Uvin (1995) defines ‘quantitative scaling’ as reaching increasing

Uvin (1995) defines ‘quantitative scaling’ as reaching increasing numbers of people; ‘functional scaling’ as adding unrelated new activities to existing programs; ‘political scaling’ Selleckchem Saracatinib as an

organization’s members participating in or influencing political activities; and ‘organizational scaling’ as increasing the degree of self-financing through subcontracting. Myers (1984) discusses ‘institutional scaling’, i.e., involvement in processes and mechanisms for BIBF-1120 promoting wide stakeholder participation; ‘geographical scaling’, i.e., expanding project coverage to other communities/municipalities; ‘technological scaling’ i.e., broadening a project’s technological scope or implementing appropriate technologies to increase productivity; and ‘economic scaling’, i.e., bringing down unit costs. Other issues that have been discussed include the timing and duration

of upscaling. Writers about development have obviously found it difficult to come to grips with the phenomenon. According to Uvin and Miller (1994), “All in all, the literature on upscaling is reminiscent of the Loch Ness monster. It has been sighted enough to make even the skeptical give it a measure of respectability; buy BLZ945 [but] … its description is as varied as the people who have written about it.” Institutional upscaling as a collective process One big complication

is that an individual social entrepreneur usually does not have all the competences, resources, and legitimacy that are necessary to create a full infrastructure for a new business.
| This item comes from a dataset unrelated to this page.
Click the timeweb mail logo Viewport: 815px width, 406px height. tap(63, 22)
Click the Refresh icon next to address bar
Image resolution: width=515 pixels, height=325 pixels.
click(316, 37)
Chowdhury and Santos (2010) point out that, while social entrepreneurs are often successful in establishing effective business models to address problems in their local areas of operation, they face enormous challenges in scaling their operations and achieving greater social returns for constituents such as funding agencies. According to Dees (2010), Interleukin-3 receptor they need a supportive ecosystem and infrastructure such as targeted financial services, cultural encouragement, and accommodating legal and regulatory mechanisms. These conditions have to be created in concert by a large number of actors, since complex environmental problems are rooted in behaviors, norms, institutions, social structures, and policies. Individual entrepreneurs usually cannot bring about radical institutional change on their own without broad societal support. Rarely do individual actors possess sufficient power, resources, and charisma to bring about institutional change (Garud et al. 2002; Leca et al. 2008).